··· SOURCE TEXT ···

Following the release of the costs decision, a draft order was prepared by counsel for the NSBS on October 3, 2024 and circulated to the appellant and counsel for the respondent MacPhee;

On October 10, 2024, the appellant wrote to the respondents attaching a revised order for their respective considerations;

On October 22, 2024 counsel for the NSBS wrote to the parties indicating that some of the appellant’s suggested changes were agreeable, but others were not;

On October 23, 2024 the appellant wrote to the respondents regarding the draft order and advised:

 

 

I am not aware of anything in my redraft that is not in keeping with the actual written decision of Justice Chipman and the qualifier you seek to add seems to be something not reflected in Justice Chipman’s written decision.  However, if there is something in my redraft version which you believe is not accurate relative to what Justice Chipman’s cost decision actually was, please identify what precisely is that inaccuracy.

Otherwise, I asked (sic) my version of the Order be submitted for issuance.

 

There was no further communication between the parties in relation to formalizing an order for the balance of 2024.  It would appear that the next communication in that regard was on January 9, 2025 when counsel for the NSBS sent the following email to the appellant:

 

 

Mr. Fraser,

I don’t think the costs order has been approved as to form and content.  Can you confirm your approval and I will send it to the Prothonotary to be issued and entered?

 

In an email the same day, as well as on January 10, 2025, the appellant referenced counsel for the NSBS to his position as stated in his October 23, 2024 email.

 

[28]         On the motion, the NSBS argued the absence of an order from Justice Chipman is irrelevant and would not prevent the appellant from arguing the grounds of appeal relating to costs at the April 2nd hearing.  The NSBS is mistaken.  The appeal of the cost decision cannot proceed without an issued order.

 

[29]         Although an appellant can file an appeal upon receipt of a written decision from a Supreme Court justice, that matter cannot be set down until such time as an order is issued.  Rule 90.15 provides:

 

90.15   Appeal from decision

A person may appeal from a decision for which no order is issued, and the person must file the order before the appeal is set down for hearing unless the decision is of a tribunal that does not issue an order.

 

[30]         At the time the appeal hearing was scheduled, the only order issued was that of Justice Hoskins.  As such, the April 2nd hearing date could only be considered as being tentative in relation to the costs decision pending receipt of an issued order.  As reflected in the above Rule, it is the longstanding practice of the Court that an appeal will not be heard in the absence of an order (unless it is from a tribunal that does not issue orders).

··· INFORMATION SUPPLIED ···

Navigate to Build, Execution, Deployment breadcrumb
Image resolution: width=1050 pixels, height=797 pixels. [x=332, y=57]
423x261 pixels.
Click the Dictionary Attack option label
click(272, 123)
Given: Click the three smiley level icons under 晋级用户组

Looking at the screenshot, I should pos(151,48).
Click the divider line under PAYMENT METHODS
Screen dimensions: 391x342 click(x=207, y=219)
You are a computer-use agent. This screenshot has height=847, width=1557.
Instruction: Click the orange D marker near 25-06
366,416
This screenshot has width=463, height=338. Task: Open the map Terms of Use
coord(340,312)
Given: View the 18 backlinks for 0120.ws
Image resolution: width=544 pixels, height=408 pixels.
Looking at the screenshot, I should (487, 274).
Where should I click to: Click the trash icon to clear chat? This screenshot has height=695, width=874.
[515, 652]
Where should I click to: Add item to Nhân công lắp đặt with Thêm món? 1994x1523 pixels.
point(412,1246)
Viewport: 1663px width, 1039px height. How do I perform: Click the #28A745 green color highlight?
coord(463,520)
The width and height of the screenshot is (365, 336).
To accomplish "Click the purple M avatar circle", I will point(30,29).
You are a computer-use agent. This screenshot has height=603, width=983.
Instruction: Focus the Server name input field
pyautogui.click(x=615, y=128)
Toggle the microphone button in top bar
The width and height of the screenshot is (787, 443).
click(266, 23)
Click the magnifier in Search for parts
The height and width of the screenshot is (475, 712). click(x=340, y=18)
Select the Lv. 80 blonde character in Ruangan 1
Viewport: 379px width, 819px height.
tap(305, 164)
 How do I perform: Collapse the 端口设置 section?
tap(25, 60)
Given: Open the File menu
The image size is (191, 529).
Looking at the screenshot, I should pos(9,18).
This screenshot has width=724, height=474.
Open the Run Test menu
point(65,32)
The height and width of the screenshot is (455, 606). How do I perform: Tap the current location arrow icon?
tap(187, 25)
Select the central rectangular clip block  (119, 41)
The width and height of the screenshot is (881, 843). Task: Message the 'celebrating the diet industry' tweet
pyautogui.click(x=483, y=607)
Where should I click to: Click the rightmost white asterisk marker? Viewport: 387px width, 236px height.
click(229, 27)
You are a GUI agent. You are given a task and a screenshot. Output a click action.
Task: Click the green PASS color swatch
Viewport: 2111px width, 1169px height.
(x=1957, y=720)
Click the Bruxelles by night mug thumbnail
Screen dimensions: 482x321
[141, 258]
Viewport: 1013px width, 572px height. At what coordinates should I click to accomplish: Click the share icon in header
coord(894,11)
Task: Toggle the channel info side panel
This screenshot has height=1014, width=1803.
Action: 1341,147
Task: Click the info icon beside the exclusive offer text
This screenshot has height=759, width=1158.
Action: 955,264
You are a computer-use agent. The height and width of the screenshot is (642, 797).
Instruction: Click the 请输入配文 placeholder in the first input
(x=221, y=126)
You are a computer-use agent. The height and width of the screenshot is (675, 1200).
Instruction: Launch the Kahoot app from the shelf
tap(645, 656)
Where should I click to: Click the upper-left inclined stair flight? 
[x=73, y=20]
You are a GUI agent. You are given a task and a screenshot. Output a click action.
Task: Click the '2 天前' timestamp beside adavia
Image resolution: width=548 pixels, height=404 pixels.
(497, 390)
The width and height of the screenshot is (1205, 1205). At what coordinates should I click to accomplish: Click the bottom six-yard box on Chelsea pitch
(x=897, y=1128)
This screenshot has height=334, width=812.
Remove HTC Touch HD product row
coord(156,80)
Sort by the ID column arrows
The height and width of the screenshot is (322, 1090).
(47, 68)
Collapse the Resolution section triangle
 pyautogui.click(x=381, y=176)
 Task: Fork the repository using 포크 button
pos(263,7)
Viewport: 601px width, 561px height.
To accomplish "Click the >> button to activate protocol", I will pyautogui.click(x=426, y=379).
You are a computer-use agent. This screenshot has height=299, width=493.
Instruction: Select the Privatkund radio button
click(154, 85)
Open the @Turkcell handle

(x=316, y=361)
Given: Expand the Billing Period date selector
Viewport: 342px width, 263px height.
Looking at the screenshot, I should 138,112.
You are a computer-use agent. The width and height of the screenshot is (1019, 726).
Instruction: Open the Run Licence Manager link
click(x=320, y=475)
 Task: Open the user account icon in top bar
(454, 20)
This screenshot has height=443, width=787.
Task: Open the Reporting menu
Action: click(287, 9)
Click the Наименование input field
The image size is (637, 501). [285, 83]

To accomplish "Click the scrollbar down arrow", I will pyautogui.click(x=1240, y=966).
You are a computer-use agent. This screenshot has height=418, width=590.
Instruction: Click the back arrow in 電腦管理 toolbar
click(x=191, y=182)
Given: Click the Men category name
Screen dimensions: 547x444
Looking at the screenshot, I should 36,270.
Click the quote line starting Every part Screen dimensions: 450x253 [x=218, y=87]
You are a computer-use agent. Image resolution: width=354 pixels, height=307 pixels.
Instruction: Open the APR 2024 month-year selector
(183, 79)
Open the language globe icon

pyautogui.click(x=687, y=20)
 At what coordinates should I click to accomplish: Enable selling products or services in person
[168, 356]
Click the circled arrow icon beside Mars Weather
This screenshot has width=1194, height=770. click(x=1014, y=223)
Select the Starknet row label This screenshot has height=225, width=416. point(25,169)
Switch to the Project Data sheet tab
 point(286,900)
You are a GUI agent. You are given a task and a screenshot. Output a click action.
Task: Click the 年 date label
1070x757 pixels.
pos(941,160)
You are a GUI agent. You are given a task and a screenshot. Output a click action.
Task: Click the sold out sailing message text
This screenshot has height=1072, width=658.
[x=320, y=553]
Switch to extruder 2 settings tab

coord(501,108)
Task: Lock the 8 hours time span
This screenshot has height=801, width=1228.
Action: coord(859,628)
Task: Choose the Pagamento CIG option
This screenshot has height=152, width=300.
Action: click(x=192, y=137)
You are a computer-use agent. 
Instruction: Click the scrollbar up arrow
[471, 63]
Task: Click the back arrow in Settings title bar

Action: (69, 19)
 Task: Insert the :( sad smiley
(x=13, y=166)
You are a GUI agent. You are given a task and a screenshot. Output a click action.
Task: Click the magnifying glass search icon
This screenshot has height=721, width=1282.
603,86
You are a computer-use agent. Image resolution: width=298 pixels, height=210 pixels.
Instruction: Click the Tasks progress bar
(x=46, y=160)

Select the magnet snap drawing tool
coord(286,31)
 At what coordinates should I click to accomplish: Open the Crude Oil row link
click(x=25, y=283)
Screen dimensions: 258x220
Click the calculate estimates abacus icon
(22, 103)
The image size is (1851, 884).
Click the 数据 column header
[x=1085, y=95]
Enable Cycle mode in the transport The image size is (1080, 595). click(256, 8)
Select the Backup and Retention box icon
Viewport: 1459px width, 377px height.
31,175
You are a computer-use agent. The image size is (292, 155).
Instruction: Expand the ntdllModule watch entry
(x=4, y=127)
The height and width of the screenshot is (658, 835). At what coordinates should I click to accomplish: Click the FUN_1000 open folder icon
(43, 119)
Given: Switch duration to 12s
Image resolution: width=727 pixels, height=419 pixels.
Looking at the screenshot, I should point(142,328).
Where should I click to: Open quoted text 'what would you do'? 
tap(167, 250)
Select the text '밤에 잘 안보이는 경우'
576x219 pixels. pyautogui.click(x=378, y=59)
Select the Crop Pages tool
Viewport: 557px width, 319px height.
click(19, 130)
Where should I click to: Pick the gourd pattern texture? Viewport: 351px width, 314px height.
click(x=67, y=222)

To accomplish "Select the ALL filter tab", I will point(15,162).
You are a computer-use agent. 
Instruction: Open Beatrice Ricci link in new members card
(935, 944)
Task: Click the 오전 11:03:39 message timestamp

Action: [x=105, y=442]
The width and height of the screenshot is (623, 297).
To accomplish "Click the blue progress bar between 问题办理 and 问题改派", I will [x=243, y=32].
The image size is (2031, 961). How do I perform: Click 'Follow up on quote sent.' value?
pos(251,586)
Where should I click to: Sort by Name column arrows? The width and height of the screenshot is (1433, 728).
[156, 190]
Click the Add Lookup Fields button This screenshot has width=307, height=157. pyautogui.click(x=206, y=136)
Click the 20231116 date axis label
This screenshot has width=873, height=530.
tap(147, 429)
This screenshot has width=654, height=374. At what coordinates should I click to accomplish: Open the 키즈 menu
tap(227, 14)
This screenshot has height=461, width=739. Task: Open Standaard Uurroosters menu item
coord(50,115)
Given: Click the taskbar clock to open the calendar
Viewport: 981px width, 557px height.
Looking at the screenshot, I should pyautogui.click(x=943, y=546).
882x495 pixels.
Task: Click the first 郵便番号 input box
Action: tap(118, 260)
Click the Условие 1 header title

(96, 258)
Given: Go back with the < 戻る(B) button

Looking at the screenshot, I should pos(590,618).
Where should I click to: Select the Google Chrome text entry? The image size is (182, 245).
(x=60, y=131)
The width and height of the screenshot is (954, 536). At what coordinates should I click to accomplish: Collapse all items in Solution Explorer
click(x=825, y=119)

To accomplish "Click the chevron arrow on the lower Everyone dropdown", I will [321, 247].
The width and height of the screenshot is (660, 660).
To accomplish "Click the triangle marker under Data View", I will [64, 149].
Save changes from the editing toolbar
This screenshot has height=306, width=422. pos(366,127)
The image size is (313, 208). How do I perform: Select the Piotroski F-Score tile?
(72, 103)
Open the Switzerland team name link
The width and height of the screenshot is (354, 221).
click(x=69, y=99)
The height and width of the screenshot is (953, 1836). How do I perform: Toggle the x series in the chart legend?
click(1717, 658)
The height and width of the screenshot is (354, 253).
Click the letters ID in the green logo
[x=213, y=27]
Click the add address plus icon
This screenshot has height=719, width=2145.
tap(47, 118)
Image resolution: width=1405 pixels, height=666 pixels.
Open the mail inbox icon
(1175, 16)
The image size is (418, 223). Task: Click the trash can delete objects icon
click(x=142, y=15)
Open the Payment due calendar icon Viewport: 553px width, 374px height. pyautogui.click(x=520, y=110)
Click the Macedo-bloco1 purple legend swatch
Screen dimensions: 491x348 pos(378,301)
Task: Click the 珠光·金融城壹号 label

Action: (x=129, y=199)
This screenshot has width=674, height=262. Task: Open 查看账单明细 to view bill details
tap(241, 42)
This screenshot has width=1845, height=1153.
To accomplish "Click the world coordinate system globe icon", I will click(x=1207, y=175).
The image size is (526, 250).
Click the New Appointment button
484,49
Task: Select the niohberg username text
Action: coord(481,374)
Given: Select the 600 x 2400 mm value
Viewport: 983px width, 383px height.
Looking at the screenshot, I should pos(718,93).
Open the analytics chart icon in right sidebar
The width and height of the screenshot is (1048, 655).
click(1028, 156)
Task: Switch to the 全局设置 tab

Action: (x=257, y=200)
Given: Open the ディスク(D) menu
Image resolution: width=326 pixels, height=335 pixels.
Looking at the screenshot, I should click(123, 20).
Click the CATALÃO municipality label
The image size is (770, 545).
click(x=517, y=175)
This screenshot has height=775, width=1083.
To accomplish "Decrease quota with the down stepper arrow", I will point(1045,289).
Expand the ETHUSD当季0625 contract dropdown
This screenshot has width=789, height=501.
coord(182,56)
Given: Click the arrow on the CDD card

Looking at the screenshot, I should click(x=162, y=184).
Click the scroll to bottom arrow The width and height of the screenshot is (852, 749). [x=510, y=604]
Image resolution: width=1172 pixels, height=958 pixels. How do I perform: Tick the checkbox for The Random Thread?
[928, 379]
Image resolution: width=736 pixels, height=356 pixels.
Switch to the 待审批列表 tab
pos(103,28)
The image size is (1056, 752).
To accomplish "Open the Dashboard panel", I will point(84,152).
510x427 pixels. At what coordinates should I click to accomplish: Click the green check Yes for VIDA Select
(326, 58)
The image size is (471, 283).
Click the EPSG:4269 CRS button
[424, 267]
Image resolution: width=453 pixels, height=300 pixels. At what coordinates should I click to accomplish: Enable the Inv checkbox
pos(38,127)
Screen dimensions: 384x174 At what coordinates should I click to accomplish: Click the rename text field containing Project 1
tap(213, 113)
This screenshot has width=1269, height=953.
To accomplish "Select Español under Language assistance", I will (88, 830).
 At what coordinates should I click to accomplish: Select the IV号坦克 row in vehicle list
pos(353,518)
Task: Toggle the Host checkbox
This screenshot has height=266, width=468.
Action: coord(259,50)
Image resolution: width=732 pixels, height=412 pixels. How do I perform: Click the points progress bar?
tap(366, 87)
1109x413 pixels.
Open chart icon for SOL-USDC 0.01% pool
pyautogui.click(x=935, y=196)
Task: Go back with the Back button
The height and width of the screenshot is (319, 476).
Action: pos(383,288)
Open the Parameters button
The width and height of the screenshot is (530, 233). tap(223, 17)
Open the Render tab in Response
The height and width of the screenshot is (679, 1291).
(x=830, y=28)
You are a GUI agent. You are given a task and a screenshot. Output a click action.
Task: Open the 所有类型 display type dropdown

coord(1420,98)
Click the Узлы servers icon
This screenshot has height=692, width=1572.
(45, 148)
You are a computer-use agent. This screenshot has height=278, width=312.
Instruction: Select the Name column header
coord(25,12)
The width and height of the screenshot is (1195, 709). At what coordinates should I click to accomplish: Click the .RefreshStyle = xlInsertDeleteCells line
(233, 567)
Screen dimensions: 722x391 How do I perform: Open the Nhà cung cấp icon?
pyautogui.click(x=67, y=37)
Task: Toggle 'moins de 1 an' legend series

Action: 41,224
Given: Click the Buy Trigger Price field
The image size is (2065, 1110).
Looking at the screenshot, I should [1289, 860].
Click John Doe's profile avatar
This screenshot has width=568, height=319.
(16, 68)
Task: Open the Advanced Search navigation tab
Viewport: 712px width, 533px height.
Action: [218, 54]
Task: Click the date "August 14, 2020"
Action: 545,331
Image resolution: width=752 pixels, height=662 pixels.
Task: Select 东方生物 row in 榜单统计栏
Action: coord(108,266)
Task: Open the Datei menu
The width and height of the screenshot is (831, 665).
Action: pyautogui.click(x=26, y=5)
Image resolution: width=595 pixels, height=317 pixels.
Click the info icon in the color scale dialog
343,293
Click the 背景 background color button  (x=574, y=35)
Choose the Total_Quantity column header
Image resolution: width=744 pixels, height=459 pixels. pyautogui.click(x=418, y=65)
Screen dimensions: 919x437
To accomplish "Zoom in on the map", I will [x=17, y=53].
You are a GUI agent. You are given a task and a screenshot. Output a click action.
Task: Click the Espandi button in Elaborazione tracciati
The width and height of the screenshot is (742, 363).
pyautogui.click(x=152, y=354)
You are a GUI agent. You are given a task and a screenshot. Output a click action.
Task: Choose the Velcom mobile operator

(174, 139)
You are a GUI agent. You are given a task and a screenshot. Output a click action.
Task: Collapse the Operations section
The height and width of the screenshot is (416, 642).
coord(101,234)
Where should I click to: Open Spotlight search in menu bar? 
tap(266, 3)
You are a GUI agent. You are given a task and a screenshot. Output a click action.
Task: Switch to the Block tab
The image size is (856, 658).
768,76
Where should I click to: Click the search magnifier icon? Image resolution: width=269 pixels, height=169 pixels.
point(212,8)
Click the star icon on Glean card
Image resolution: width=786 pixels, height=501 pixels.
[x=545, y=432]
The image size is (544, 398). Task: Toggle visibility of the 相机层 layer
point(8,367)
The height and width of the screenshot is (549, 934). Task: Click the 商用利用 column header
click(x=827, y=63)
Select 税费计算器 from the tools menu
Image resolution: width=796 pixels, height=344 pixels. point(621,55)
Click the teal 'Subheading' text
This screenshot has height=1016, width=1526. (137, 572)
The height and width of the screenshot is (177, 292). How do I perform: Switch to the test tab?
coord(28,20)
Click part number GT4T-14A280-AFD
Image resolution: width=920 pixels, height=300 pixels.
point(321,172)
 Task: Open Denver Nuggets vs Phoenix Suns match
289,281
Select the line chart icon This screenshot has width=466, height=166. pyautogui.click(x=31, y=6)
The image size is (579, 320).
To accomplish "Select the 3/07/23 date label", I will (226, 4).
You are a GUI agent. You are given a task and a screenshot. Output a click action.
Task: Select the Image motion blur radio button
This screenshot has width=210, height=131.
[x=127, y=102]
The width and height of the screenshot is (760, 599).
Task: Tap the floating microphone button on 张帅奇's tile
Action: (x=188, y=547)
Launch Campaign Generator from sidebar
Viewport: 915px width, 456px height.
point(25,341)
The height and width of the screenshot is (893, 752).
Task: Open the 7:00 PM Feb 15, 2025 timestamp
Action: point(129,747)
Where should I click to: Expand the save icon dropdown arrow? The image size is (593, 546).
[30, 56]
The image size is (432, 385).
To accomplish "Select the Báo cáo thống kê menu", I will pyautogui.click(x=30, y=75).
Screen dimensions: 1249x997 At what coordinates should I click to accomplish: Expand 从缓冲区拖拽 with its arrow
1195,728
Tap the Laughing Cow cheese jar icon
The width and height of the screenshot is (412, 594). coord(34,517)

···

STATED GOAL —
Can you extend the court decision on the unissued costs order shown above, starting right after its last paragraph?

FINAL RESULT —
[31]         However, the appellant’s factum was due to be filed on January 10th (later extended to January 20th) in which he was to set out his arguments on appeal.  In the absence of an order, the appellant sought to withdraw the costs grounds and proceeded to file his factum only in relation to the grounds arising from the Hoskins order.  I do not view the appellant’s approach, given the facts of this case, as being improper or abusive.

 

[32]         Without an issued order, this Court will not hear grounds of appeal relating to the costs decision.  It would be unreasonable to force the appellant to proceed to prepare for these grounds, including setting out his arguments in his factum.  His withdrawal of those grounds simply reflected the above Rule and the practice of this Court.  As of the date of the motion (three days past the deadline for the appellant’s factum), the costs order had still not been issued.

 

[33]         This is not a situation where the appellant delayed having the order taken out.  The evidence satisfies me he was participating in attempts to reach agreement regarding the form of the order.  It was the NSBS who did not follow up in a timely way following the appellant’s email of October 23, 2024.  The absence of an order, and the impact it has on the ability to have the costs appeal heard at the same time as the grounds relating to the Hoskins order, falls at the feet of the NSBS.  The appellant’s withdrawal of these grounds is not abusive conduct and presuming I had the authority to do so, I would not compel him to argue them on April 2nd.

 

[34]         As noted earlier, I am similarly of the view that I have no authority as a chambers judge to bar the appellant from raising grounds of appeal in future in relation to the costs order.  As contemplated in Rule 90.44, any argument in that regard would need to be made to the Court, not a chambers judge, once the appellant files an appeal of the costs order:

 

90.44   Quashing or dismissing appeal

            (1)      A party to an appeal may make a motion to the Court of Appeal at any time before or at the hearing of the appeal for an order setting aside the notice of appeal or dismissing the appeal on either of the two following grounds:

 

                        (a)        the appeal is frivolous, vexatious, or without merit;

 

                        (b)        the appellant has unduly delayed perfection of the appeal.

 

            (2)        A party who makes a motion for an order setting aside the notice of appeal or dismissing the appeal must, no later than fifteen days after the day the notice of motion is filed, make a motion to a judge in chambers for directions on the motion for an order to set aside or dismiss, including setting a date to hear the motion and as to the record and written submissions to be filed by the parties.

 

[35]         As a final matter, I turn to costs.  Although both the NSBS and respondent MacPhee asked for costs to be awarded against the appellant on the motion should it be granted, once it became apparent the motion was to be dismissed, both argued costs should be awarded to the successful party on appeal.

 

[36]         In my view, costs are warranted on the motion.  Notwithstanding the appellant is self-represented, he was required to prepare a response to the NSBS’ motion which, as I have found, was misguided and reflected a misunderstanding of the relevant Civil Procedure Rules and practices of this Court.  The motion was unnecessary and non-sensical.

 

[37]         As for the respondent MacPhee, her affidavit was irrelevant to the issue of whether I should (or could) direct the appellant to argue certain grounds of appeal and whether I should (or could) bar him from raising future grounds of appeal.

 

[38]         For the reasons set out above, the motion is dismissed.  The NSBS shall forthwith pay costs of $500.00 to the appellant.  The respondent MacPhee shall forthwith pay costs of $200.00 to the appellant.

 

Bourgeois, J.A.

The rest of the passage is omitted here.